* What needs to be done
Only lines with the word "will" are needed; collect each of them from the listing below.

* Available data
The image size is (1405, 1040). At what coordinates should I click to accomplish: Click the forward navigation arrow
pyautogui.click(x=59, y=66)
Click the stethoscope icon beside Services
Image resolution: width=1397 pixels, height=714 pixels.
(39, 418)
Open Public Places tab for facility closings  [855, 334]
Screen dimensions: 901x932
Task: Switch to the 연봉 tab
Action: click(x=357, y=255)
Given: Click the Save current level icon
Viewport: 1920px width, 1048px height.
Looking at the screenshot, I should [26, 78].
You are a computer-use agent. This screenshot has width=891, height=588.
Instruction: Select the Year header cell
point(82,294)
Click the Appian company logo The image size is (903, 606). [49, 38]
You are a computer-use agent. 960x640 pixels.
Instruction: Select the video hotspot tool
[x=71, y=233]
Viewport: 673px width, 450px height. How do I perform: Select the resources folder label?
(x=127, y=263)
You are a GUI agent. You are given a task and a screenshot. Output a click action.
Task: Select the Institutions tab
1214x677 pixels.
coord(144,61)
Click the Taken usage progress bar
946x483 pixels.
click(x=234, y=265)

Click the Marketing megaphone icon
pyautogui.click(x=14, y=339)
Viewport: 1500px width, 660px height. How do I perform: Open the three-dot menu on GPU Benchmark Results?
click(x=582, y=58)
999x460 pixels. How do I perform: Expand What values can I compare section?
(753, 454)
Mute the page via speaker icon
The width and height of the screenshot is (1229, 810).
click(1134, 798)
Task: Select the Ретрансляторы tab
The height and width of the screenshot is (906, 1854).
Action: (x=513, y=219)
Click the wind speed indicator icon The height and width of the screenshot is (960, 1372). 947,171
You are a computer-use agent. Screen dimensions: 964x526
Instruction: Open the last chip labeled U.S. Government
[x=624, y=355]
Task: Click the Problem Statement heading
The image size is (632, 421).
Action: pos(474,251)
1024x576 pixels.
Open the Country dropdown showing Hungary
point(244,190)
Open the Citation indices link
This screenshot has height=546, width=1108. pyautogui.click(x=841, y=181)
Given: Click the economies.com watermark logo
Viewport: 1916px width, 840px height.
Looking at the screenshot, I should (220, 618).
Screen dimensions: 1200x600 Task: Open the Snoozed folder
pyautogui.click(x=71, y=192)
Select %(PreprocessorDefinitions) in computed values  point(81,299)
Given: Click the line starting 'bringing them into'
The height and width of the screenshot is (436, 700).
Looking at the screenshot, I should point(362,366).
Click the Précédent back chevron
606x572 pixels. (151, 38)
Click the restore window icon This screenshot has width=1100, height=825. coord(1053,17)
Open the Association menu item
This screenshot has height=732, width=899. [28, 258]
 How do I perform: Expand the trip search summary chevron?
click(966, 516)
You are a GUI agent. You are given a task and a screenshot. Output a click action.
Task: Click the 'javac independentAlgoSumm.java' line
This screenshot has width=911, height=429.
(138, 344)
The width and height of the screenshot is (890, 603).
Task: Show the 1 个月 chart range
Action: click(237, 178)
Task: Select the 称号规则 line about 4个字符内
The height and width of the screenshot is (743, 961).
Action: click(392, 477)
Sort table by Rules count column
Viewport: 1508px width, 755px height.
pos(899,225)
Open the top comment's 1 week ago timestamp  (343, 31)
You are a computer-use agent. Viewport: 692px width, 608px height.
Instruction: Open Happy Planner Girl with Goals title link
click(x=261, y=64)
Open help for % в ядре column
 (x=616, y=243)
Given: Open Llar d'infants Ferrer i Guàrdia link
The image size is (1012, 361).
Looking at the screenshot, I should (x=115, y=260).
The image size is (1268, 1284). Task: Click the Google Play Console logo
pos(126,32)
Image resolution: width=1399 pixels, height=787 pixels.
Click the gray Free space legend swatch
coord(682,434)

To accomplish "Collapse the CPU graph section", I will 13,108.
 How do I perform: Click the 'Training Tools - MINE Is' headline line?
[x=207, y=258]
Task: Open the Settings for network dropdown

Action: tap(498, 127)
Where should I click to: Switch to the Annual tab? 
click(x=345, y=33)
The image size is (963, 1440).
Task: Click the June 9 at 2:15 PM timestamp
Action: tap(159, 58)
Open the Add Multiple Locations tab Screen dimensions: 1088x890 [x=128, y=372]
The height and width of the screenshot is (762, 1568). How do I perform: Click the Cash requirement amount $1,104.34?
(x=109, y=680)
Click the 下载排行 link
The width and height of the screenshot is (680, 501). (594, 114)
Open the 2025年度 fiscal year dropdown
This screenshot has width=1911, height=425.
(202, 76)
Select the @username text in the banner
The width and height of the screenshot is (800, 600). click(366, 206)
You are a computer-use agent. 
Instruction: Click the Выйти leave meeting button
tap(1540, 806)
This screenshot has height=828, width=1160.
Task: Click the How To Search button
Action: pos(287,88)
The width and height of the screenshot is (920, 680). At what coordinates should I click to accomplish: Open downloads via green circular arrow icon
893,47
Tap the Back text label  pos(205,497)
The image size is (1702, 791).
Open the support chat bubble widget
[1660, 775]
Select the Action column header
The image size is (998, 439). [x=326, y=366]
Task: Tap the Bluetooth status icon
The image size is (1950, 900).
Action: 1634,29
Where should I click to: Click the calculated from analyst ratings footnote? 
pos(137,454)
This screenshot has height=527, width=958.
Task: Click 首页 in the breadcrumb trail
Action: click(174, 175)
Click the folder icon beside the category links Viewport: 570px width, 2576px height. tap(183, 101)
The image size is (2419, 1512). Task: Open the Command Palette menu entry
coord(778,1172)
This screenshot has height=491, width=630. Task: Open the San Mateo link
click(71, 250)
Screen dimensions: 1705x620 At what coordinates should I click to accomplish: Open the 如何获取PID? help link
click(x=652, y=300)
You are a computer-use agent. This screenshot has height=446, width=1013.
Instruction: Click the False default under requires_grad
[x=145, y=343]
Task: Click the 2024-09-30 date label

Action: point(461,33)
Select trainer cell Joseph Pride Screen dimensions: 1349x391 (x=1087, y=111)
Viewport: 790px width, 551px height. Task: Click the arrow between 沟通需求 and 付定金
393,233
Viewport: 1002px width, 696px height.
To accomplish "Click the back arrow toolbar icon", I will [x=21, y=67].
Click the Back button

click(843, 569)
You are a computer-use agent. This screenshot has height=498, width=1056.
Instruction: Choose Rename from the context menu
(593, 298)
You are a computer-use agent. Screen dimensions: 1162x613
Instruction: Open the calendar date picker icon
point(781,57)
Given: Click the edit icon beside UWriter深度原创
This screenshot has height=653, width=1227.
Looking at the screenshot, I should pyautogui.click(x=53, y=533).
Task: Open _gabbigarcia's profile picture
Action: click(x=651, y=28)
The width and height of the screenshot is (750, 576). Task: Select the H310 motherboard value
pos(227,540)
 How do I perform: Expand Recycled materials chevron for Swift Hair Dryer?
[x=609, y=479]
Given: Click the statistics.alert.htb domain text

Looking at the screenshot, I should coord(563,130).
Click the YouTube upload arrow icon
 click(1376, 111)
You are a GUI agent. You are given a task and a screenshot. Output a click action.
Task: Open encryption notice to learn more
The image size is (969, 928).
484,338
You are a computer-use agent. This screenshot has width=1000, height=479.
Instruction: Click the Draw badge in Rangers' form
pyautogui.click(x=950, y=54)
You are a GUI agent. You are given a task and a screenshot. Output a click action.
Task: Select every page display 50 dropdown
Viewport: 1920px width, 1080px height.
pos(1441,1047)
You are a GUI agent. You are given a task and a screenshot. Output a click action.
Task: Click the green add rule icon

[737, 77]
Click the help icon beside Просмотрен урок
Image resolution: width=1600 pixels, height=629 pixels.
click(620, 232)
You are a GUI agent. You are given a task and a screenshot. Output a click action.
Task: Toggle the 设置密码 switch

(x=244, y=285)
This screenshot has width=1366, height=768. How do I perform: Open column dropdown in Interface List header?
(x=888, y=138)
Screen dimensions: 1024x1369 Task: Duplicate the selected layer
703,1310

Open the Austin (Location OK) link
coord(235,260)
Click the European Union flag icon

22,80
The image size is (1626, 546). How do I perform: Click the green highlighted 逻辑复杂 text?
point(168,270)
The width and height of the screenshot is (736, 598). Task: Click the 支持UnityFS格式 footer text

* Reply to the task
To accomplish "Collapse the CPU graph section", I will 13,108.
To accomplish "Click the back arrow toolbar icon", I will [x=21, y=67].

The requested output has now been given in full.